With the binocular microscope of Professor Riddell,1 and the same instrument as improved by M. Nachet, binocular pictures are obtained directly by having them drawn, as Professor Riddell suggests, by the camera lucida, but it would be preferable to take them photographically.

Portraits for lockets or rings might be put into a very small stereoscope, by folding the one lens back upon the other.

1 American Journal of Science, 1852, vol. xv. p. 68.

CHAPTER VIII.

METHOD OF TAKING PICTURES FOR THE STEREOSCOPE.

HOWEVER perfect be the stereoscope which we employ, the effect which it produces depends upon the accuracy with which the binocular pictures are prepared. The pictures required for the stereoscope may be arranged in four classes:

1. The representations of geometrical solids as seen with two eyes.

2. Portraits, or groups of portraits, taken from living persons or animals.

3. Landscapes, buildings, and machines or instruments. 4. Solids of all kinds, the productions of nature or of art.

Geometrical Solids.

Representations of geometrical solids, were, as we have already seen, the only objects which for many years were employed in the reflecting stereoscope. The figures thus used are so well known that it is unnecessary to devote much space to their consideration. For ordinary purposes they may be drawn by the hand, and composed of squares, rectangles, and circles, representing quadrangular pyramids, truncated, or terminating in a point, cones, pyramids with polygonal bases, or more complex forms in which raised

pyramids or cones rise out of quadrangular or conical hollows.

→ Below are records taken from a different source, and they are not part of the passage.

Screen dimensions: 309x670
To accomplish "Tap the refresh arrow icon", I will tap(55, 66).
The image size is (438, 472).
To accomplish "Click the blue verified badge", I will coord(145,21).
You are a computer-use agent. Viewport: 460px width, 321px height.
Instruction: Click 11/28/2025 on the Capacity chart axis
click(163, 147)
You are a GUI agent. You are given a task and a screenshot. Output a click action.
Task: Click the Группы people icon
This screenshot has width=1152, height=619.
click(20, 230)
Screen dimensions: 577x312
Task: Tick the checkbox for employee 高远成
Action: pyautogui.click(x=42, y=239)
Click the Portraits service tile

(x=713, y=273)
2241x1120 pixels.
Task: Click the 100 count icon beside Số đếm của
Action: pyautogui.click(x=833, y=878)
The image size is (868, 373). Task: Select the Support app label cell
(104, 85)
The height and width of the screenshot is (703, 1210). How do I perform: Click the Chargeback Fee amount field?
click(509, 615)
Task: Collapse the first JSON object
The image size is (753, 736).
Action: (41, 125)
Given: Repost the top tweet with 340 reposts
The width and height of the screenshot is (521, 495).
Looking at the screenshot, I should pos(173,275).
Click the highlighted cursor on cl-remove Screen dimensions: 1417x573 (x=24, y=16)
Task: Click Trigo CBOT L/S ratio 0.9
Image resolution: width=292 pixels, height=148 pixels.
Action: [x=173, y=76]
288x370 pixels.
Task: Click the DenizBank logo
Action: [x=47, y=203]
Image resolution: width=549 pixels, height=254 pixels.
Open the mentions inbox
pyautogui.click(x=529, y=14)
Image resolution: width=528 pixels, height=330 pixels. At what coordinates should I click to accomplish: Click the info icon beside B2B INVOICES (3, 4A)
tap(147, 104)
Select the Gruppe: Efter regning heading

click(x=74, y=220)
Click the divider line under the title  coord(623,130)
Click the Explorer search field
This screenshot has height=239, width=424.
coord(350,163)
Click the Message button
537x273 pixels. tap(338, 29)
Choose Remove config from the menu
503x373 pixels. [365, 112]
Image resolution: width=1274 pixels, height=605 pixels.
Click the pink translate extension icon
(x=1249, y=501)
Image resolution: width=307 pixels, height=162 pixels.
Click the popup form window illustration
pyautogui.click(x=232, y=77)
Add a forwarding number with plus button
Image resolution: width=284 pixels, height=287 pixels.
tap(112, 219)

All these figures may be drawn by the hand, and will produce solid forms sufficiently striking to illustrate the properties of the stereoscope, though not accurate representations of any actual solid seen by binocular vision.

If one of the binocular pictures is not equal to the other in its base or summit, and if the lines of the one are made crooked, it is curious to observe how the appearance of the resulting solid is still maintained and varied.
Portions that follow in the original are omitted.